Learning Structural Representations via Dynamic Object Landmarks Discovery for Sketch Recognition and Retrieval

IEEE Trans Image Process. 2019 Apr 19. doi: 10.1109/TIP.2019.2910398. Online ahead of print.


State-of-the-art methods on sketch classification and retrieval are based on deep convolutional neural network to learn representations. Although deep neural networks have the ability to model images with hierarchical representations by convolution kernels, they can not automatically extract the structural representations of object categories in a human-perceptible way. Furthermore, sketch images usually have large scale visual variations caused by the styles of drawing or viewpoints, which make it difficult to develop generalized representations using the fixed computational mode of convolutional kernel. In this paper, our aim is to address the problem of fixed computational mode in feature extraction process without extra supervision. We propose a novel architecture to dynamically discover the object landmarks and learn the discriminative structural representations. Our model is composed of two components: a representative landmark discovering module that localizes the key points on the object, and a category-aware representation learning module that develops the category-specific features. Specifically, we develop a structure-aware offset layer to dynamically localize the representative landmarks, which is optimized based on the category labels without extra supervision. After that, a diversity branch is introduced to extract the global discriminative features for each category.
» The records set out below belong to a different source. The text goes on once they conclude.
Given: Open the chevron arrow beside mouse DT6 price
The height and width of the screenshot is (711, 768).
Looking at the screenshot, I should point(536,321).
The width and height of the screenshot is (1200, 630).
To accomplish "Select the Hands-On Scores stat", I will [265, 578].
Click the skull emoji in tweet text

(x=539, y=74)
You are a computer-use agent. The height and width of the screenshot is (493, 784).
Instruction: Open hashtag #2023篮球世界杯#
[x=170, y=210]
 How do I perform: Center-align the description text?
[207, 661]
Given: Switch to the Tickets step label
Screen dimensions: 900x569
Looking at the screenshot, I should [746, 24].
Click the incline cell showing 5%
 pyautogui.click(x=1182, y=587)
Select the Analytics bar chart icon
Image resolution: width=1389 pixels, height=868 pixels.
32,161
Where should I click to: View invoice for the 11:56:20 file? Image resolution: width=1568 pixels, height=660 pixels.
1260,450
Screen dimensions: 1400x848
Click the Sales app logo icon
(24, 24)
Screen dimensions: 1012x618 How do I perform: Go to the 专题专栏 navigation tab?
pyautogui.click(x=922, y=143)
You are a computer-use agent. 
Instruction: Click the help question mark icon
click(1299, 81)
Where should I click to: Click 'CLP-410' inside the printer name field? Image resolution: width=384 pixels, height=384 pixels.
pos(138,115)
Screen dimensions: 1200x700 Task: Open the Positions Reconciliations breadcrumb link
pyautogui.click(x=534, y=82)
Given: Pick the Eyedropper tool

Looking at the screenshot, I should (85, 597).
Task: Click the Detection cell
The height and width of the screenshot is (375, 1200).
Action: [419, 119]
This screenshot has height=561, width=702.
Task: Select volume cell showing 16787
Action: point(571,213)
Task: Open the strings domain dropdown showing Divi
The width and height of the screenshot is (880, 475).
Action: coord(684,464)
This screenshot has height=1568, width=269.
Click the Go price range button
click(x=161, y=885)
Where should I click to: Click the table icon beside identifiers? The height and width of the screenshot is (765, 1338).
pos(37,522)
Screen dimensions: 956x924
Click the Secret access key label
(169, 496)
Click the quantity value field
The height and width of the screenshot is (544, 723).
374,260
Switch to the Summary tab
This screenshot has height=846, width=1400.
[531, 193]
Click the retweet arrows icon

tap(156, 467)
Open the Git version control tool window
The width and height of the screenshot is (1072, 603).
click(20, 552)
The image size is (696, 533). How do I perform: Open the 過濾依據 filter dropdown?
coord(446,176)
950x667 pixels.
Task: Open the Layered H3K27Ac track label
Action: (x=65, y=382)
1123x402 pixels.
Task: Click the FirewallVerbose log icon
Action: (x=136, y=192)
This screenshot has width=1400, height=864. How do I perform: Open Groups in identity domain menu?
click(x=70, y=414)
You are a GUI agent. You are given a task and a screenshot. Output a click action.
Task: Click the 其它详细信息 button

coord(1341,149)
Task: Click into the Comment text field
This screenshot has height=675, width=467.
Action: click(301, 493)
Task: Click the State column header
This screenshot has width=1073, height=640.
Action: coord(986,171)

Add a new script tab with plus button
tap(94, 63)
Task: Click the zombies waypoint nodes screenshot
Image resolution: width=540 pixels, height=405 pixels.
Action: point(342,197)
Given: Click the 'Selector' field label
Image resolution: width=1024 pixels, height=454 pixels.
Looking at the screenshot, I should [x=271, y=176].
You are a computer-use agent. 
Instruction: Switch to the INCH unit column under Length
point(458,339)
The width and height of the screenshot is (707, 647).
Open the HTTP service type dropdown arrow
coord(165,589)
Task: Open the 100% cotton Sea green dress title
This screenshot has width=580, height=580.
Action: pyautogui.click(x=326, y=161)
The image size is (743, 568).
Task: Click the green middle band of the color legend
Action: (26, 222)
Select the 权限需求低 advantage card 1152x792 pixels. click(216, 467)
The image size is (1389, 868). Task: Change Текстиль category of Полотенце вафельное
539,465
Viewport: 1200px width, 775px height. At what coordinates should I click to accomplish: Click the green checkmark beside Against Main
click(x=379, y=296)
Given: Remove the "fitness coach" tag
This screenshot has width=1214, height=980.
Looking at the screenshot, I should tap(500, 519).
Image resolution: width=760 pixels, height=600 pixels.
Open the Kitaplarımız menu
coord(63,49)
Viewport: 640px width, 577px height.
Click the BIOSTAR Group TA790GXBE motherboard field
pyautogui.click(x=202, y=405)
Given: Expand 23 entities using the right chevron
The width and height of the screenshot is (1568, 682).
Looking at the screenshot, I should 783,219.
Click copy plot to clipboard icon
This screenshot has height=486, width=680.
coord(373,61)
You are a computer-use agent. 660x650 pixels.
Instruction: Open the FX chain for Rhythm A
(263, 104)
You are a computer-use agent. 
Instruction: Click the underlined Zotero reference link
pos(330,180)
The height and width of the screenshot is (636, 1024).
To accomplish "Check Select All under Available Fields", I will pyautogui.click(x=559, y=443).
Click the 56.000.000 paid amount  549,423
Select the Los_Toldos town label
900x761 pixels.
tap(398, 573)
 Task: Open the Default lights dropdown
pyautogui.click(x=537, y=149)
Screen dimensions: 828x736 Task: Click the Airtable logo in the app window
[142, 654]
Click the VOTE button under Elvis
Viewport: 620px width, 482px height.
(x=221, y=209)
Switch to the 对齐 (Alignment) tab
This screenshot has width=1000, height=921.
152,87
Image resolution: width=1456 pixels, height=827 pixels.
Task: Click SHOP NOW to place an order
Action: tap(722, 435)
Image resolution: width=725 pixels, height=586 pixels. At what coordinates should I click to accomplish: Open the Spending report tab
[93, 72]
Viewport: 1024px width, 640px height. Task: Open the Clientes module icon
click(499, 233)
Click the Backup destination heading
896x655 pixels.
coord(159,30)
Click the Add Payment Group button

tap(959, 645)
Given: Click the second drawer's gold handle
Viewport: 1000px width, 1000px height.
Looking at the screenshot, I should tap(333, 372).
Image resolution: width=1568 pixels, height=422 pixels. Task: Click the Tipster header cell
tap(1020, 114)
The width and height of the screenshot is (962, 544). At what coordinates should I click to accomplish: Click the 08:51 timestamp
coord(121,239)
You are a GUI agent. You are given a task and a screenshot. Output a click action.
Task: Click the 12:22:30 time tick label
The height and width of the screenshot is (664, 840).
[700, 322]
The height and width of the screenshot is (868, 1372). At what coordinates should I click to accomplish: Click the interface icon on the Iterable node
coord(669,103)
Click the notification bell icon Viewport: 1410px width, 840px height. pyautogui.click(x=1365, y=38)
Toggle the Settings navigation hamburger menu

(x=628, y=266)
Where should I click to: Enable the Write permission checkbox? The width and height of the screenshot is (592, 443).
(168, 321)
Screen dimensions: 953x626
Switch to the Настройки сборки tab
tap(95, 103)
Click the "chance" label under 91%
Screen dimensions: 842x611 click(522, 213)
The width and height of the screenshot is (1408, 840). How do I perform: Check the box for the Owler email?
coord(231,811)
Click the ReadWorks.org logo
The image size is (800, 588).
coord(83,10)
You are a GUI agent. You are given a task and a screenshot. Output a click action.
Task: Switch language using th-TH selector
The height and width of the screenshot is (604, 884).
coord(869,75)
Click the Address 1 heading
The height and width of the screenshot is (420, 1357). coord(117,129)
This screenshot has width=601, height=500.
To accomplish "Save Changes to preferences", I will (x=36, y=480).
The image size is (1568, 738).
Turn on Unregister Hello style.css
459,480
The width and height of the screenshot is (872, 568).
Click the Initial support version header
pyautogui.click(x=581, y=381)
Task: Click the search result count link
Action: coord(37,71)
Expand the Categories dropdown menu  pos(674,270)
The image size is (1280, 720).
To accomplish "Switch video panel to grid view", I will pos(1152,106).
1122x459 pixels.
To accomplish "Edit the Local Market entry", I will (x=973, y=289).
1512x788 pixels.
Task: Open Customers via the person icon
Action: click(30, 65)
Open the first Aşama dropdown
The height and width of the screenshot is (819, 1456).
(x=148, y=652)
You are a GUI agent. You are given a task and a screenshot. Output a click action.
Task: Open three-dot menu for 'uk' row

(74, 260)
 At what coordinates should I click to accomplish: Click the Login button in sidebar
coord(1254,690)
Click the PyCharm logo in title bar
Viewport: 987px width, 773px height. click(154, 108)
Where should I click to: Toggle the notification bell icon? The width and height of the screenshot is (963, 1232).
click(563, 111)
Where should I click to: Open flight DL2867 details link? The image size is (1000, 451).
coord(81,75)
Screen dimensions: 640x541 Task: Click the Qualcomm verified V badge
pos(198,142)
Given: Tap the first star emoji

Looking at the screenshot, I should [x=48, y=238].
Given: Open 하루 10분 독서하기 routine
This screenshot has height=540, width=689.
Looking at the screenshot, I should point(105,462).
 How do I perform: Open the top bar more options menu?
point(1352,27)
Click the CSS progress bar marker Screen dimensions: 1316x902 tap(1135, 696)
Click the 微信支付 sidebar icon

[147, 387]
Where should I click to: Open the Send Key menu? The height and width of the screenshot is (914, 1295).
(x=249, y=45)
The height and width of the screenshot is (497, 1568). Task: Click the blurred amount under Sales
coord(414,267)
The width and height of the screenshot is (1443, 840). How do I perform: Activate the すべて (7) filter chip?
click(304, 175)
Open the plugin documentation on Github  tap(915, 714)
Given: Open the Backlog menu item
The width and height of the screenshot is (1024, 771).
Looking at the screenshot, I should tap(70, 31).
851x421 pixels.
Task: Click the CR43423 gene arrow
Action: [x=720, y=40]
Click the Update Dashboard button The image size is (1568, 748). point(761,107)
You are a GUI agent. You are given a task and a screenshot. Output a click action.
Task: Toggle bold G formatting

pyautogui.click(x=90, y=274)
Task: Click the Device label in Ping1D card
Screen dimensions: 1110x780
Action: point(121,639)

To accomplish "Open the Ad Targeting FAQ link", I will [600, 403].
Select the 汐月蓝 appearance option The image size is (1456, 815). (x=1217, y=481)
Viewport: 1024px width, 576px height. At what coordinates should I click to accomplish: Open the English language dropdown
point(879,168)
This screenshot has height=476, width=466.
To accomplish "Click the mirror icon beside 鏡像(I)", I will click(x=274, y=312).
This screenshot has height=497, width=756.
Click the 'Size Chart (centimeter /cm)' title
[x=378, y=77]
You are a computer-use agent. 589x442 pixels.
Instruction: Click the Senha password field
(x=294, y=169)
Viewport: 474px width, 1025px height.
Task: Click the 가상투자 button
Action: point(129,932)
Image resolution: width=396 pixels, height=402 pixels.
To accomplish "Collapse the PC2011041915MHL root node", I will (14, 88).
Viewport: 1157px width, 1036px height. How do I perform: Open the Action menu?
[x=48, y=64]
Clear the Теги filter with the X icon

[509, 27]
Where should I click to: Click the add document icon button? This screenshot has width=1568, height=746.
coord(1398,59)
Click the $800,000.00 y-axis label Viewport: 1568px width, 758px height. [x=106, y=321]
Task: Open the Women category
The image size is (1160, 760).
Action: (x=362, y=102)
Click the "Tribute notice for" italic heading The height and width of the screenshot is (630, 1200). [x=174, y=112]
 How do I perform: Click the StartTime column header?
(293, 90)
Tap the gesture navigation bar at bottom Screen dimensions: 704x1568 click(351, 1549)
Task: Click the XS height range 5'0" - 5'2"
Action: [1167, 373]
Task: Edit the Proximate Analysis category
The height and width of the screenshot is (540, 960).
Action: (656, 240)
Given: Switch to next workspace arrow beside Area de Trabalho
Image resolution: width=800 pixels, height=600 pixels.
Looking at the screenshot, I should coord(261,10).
Finally, we employ a multi-task loss function to develop an end-to-end trainable architecture. At testing time, we fuse all the predictions with different number of landmarks to achieve the final results. Through extensive experiments, we compare our model with several state-of-the-art methods on two challenging datasets TU-Berlin and Sketchy for sketch classification and retrieval, and the experimental results demonstrate the effectiveness of our proposed model.